(Provided text)
Especially egregious is the fact Mr. Alvarado was outright denied wheelchair service upon arrival in Manilla. Any claim by United that that they legitimately could not provide wheelchair assistance in Manilla, Philippines, is completely belied by United’s ability to find and provide a wheelchair after Mr. Alvarado’s second fall and injury, and by further providing full wheelchair service on Mr. Alvarado’s journey home, including boarding him on a flight departing from Manilla on August 27th, 2018, on the very same tarmac where wheelchair service was previously denied. This is evidence that United willfully chose to engage in their negligence.

United thus far has considered Mr. Alvarado’s injuries as minor and otherwise insignificant. However, Mr. Alvarado’s left ankle was fractured in this incident. This was actually Mr. Alvarado’s “good” leg, the right side having temporarily lost use because of his stroke. Now, without a good leg at all, these injuries have seriously complicated Mr. Alvarado’s walking therapy required to overcome symptoms of his prior stroke.

Before these injuries it was believed by Mr. Alvarado’s physicians, and certainly Mr. Alvarado himself, that he would eventually walk unassisted. Now it is likely he will need assistance for the remainder of his life.

(Tasks)
**A)** Name every person, company, or group of people that the passage about Mr. Alvarado and United mentions.
**B)** Write a continuation of the passage about Mr. Alvarado and United that picks up after its final sentence.

(Records supplied)
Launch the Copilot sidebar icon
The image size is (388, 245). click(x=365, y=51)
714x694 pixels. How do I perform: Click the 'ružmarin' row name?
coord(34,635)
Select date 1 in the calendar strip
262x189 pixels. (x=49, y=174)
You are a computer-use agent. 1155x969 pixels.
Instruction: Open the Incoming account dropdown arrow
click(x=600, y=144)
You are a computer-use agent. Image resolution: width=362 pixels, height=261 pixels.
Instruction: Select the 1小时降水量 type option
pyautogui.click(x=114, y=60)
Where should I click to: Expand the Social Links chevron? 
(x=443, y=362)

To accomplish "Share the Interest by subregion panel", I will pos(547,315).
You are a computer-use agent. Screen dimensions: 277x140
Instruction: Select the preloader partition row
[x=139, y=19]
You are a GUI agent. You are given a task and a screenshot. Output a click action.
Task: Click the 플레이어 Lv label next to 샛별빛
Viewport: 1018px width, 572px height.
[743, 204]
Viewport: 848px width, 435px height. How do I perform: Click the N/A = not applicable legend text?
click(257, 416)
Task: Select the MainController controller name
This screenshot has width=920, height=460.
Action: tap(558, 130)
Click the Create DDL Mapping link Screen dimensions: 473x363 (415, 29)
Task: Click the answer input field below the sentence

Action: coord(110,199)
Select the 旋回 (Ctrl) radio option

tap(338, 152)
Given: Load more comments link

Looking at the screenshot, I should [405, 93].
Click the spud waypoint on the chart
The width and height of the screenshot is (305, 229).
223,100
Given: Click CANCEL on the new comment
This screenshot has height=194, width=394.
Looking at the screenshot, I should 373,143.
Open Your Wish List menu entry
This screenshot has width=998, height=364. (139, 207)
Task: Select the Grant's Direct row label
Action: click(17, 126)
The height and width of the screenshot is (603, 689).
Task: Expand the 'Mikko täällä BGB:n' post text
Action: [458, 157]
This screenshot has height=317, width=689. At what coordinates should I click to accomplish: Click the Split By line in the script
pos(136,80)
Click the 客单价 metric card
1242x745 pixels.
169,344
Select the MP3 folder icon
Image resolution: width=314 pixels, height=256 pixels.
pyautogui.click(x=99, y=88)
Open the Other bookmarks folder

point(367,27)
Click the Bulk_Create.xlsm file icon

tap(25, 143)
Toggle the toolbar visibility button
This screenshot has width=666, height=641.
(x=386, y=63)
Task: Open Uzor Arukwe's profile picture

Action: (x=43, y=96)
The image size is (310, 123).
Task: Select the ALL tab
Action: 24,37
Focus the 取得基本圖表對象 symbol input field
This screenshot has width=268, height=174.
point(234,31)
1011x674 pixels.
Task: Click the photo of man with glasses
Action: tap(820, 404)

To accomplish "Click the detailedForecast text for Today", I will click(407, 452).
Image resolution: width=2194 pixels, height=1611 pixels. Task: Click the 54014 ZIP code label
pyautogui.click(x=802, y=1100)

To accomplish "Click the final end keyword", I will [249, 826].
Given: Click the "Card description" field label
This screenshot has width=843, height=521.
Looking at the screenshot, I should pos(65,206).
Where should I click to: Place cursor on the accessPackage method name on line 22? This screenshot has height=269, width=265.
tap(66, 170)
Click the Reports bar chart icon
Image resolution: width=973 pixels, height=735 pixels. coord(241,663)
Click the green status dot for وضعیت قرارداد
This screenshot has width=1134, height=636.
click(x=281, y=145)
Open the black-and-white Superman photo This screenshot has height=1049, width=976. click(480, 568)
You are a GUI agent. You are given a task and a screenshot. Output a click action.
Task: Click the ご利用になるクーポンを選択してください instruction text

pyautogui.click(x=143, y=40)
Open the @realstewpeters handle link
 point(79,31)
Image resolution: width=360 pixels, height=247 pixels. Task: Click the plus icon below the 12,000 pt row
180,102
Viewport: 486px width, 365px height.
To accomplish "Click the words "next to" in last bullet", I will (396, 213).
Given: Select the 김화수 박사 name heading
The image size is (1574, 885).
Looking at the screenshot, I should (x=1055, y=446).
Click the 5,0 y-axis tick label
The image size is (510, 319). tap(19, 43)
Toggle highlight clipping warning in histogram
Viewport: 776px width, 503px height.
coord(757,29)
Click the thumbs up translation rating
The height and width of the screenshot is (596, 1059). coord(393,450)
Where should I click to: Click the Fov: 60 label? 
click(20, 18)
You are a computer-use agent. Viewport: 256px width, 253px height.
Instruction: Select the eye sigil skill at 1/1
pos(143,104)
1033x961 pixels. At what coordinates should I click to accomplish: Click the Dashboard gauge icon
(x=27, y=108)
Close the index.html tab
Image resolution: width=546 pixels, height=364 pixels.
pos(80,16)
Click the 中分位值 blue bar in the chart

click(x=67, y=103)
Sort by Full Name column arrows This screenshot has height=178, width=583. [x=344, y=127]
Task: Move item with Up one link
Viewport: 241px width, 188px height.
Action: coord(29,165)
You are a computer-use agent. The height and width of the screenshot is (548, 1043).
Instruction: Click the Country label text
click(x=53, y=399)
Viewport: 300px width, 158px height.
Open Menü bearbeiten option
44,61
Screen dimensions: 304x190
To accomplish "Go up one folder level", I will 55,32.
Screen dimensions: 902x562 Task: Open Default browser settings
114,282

(Answers to the tasks)
**A)**
- Mr. Alvarado
- United
- Mr. Alvarado's physicians

**B)**
The consequences of these injuries are greater than physical pain. Mr. Alvarado is now practically unable to visit and spend quality time with his adopted daughter in the Philippines again because of the significant pain and discomfort in travel and also fear of recurring problems with airline service, maneuverability abroad, and potential future complications to his health associated with long-distance travel.

Mr. Alvarado’s unfortunate injuries and damages are just one example of many where a big company, such as United Airlines, uses their power to try and sweep legitimate problems they created under the rug. The public should know about what happened to Mr. Alvarado when considering which company to spend their money or travel.

It is simply unacceptable for United to treat their passengers in need of wheelchairs, or any passengers this way. We hope United understands that we will not let them take the easy way out.